The Water Project : burkinafaso9053-10

Monitoring Data

Project Type:  Well Rehab
Location:  Doumouole, Sud-Ouest, Ioba, Burkina Faso
ProjectID: 9053
Install Date:  03/26/2014

Monitoring Data
Water Point:
Last Visit: 11/18/2017
Well Depth:  148.00M

Visit History:
05/18/2015 — Functional
12/13/2016 — Functional
05/26/2017 — Functional
09/07/2017 — Functional
11/18/2017 — Functional


Country Details

Burkina Faso

According to the latest UNDP report, Burkina Faso is ranked 161st out of 169 countries with comparable date in the United Nations Human Development Index. Poverty is pervasive throughout the country, and recent challenges such as outbreaks of meningitis, yellow fever, and cholera, as well as civil conflict in neighboring Côte d'Ivoire, have only added to the extreme vulnerability of the Burkinabe people.

Only about 72% of Burkina's primary school-age children are enrolled in primary school due to the costs of school supplies, insufficient infrastructure and teachers, and opportunity costs of sending a child to school when he or she could earn money for the family. The landlocked nation has few natural resources and a weak industrial base. About 90% of the population is engaged in subsistence agriculture, and therefore vulnerable to periodic drought.

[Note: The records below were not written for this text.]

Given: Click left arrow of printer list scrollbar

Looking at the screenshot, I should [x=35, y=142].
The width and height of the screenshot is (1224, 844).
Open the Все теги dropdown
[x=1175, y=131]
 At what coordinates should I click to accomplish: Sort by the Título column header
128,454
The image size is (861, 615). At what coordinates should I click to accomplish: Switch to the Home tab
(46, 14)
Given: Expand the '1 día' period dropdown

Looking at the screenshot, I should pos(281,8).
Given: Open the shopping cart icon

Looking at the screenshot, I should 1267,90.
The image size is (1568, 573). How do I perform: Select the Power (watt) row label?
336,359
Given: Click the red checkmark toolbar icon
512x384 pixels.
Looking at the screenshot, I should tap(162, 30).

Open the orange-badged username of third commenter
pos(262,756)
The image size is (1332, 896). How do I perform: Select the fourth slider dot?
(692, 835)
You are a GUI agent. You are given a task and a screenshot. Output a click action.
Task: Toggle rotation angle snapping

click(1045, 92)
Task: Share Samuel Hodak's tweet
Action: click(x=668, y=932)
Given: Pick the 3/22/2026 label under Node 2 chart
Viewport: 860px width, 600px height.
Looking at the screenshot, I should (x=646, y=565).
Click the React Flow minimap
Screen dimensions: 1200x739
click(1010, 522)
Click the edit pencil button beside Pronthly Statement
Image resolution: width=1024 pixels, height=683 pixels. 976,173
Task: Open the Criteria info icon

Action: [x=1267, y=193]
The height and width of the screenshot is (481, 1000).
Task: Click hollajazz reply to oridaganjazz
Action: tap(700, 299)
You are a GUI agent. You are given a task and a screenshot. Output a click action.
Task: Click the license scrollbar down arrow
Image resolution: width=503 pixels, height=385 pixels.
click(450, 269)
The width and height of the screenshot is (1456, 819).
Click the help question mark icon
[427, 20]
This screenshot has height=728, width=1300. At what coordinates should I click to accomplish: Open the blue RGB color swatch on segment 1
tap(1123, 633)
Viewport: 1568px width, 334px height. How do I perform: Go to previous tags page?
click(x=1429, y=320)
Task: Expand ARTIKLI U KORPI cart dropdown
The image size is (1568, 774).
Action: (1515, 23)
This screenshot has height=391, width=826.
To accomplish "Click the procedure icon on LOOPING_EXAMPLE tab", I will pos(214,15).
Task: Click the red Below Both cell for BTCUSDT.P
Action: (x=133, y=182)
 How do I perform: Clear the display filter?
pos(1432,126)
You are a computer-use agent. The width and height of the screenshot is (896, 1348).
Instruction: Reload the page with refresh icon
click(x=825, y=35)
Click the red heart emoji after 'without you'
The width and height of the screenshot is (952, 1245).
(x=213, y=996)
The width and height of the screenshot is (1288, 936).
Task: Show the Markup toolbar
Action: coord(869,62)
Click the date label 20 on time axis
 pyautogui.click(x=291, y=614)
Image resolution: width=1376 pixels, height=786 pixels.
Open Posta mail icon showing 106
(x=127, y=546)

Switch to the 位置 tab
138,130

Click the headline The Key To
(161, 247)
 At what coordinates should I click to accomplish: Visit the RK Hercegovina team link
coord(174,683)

The country has an abundance of valuable water sources, but most pumps are either in some state of disrepair or altogether non-functioning. As a result of the lack of access to clean water and basic sanitation throughout the country, there is a persistence of waterborne illnesses like diarrhea and cholera. The most cost-effective and efficient way for TWP and our partners to affect change for Burkina Faso's thirsty is to rehabilitate these water sources: replacing hand pumps, repairing broken parts, sealing open wells—doing whatever is necessary to restore clean water to the people who need it most.

Partner Profile

Nearly 20 years ago, LWI set out to help the church in North America be the hands and feet of Jesus by serving the poorest of the poor. 600 million people in the world live on less than $2 a day. 884 million people lack access to safe drinking water.

In response to this need, LWI implements participatory, community-based water solutions in developing countries.

LWI is a former partner of The Water Project.